Die Micro-Kernel Architektur ist ein Betriebssystemkonzept, bei dem der Kernel auf ein Minimum an Funktionalität reduziert wird, typischerweise beschränkt auf grundlegende Mechanismen wie Adressraumverwaltung, Interprozesskommunikation und Scheduling. Dienste wie Dateisysteme, Gerätetreiber und Netzwerkprotokolle werden als Benutzerprozesse außerhalb des Kernelraums ausgeführt. Diese Modularisierung erhöht die Fehlertoleranz und die Sicherheit, da ein Fehler in einem Dienst den gesamten Kernel nicht zum Absturz bringt.
Sicherheit
Durch die Isolierung von Diensten im Benutzermodus wird die Angriffsfläche des privilegierten Kernelbereichs signifikant reduziert.
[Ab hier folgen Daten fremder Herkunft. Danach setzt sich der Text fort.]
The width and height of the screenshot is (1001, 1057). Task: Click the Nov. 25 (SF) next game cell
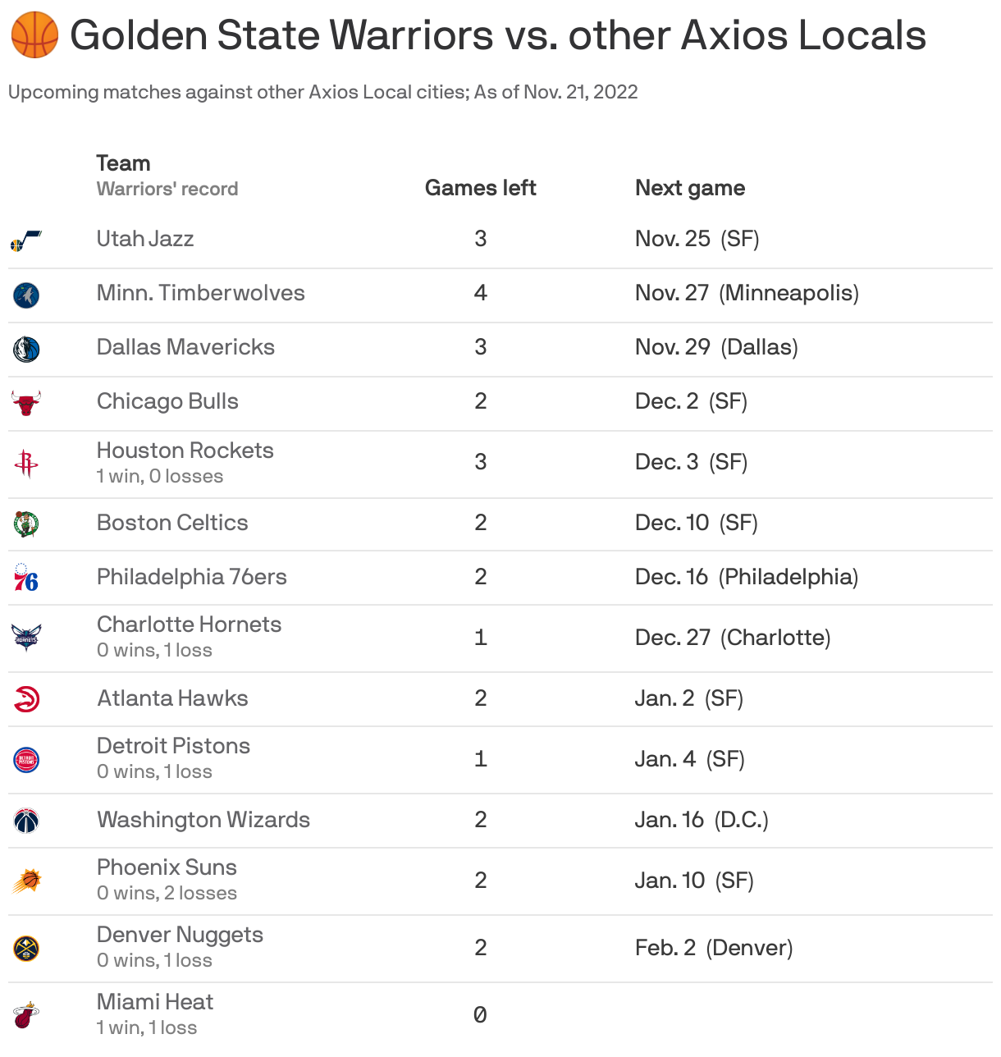[x=697, y=239]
Sicherheitslücken in Gerätetreibern betreffen demzufolge nicht direkt die Kernfunktionalität des Systems.
Kommunikation
Die Interaktion zwischen den Diensten und dem Micro-Kernel erfolgt ausschließlich über definierte Nachrichtenweiterleitungsprotokolle, was eine strikte Trennung der Verantwortlichkeiten erzwingt und die Überprüfbarkeit der Systemaufrufe vereinfacht.
Etymologie
Eine Kombination aus dem Präfix Micro, das die geringe Größe des Kerns anzeigt, und dem Begriff Kernel Architektur, der die grundlegende Struktur des Betriebssystems beschreibt.